## WHAT YOU NEED TO DO
Copy the lines from the records below verbatim, starting at the line that contains "Click the blue search magnifier icon" and ending at the line that contains "(x=246, y=14)", including both of those lines.

## Collection entries
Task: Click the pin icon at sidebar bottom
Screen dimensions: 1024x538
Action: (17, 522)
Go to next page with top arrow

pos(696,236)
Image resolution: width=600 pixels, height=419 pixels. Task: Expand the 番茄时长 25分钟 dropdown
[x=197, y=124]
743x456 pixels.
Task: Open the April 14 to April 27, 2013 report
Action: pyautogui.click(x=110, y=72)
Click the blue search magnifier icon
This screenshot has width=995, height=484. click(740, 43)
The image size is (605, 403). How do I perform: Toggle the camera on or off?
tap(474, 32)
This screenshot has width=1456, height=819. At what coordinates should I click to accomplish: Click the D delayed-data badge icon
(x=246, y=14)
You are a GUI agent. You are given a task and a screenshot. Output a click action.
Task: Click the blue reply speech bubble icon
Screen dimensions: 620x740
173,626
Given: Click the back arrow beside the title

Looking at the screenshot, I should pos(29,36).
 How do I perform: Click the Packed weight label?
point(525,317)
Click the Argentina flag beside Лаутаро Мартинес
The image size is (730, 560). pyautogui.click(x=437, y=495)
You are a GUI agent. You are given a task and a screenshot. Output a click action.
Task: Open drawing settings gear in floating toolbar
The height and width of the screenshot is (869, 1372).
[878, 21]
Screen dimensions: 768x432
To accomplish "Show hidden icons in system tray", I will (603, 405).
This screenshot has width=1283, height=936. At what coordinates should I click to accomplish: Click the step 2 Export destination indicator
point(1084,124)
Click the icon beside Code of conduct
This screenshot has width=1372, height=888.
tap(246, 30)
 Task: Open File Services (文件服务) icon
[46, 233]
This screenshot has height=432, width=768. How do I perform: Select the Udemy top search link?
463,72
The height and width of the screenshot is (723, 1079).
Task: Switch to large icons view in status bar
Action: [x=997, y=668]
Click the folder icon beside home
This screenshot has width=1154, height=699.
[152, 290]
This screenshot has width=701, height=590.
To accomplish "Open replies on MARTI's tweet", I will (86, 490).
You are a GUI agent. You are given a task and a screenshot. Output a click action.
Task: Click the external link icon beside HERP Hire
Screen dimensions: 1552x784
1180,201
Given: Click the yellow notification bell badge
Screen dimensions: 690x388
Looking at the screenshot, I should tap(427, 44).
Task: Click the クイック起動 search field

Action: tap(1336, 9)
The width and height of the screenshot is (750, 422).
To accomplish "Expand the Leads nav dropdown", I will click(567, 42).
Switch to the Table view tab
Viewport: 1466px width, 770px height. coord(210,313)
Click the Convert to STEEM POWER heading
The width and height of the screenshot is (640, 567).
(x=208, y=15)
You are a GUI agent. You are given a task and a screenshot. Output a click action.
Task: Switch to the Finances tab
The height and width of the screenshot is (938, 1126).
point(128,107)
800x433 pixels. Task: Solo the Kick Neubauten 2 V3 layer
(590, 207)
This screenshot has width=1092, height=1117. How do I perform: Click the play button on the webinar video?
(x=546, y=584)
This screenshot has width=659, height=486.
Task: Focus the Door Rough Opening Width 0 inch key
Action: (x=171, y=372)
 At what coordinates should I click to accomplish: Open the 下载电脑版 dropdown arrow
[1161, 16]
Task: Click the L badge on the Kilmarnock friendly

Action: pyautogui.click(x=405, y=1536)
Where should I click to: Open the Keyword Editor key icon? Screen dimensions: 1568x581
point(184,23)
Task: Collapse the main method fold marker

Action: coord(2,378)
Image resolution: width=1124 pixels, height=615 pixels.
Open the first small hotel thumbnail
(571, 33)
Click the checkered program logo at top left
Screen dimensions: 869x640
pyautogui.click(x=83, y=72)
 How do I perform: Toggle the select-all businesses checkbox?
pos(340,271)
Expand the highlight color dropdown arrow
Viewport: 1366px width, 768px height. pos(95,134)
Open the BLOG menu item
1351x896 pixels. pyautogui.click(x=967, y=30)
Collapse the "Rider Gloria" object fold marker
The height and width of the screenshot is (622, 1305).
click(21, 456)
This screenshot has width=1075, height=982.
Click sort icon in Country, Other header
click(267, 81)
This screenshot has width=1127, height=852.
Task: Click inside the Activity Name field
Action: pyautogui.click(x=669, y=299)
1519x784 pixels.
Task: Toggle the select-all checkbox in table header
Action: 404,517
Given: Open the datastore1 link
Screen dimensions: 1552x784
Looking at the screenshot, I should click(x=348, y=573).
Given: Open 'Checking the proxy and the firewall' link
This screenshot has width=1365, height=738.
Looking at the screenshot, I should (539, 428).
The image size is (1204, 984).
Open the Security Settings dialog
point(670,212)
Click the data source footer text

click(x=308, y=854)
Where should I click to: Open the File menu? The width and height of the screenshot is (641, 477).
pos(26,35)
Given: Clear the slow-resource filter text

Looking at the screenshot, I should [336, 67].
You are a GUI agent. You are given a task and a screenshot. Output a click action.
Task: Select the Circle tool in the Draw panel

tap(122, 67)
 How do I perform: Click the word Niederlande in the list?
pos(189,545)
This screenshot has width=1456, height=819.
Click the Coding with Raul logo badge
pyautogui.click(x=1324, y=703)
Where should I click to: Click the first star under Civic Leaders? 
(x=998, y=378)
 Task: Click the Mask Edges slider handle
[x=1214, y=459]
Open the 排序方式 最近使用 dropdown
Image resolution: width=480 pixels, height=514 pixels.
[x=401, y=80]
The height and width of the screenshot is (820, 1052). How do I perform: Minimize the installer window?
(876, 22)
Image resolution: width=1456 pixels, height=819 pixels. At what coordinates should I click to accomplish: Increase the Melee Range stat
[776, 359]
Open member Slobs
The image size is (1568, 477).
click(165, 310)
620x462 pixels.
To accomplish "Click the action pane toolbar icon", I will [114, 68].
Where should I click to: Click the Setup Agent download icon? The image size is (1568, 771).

## ANSWER TO THIS PROBLEM
Click the blue search magnifier icon
This screenshot has width=995, height=484. click(740, 43)
The image size is (605, 403). How do I perform: Toggle the camera on or off?
tap(474, 32)
This screenshot has width=1456, height=819. At what coordinates should I click to accomplish: Click the D delayed-data badge icon
(x=246, y=14)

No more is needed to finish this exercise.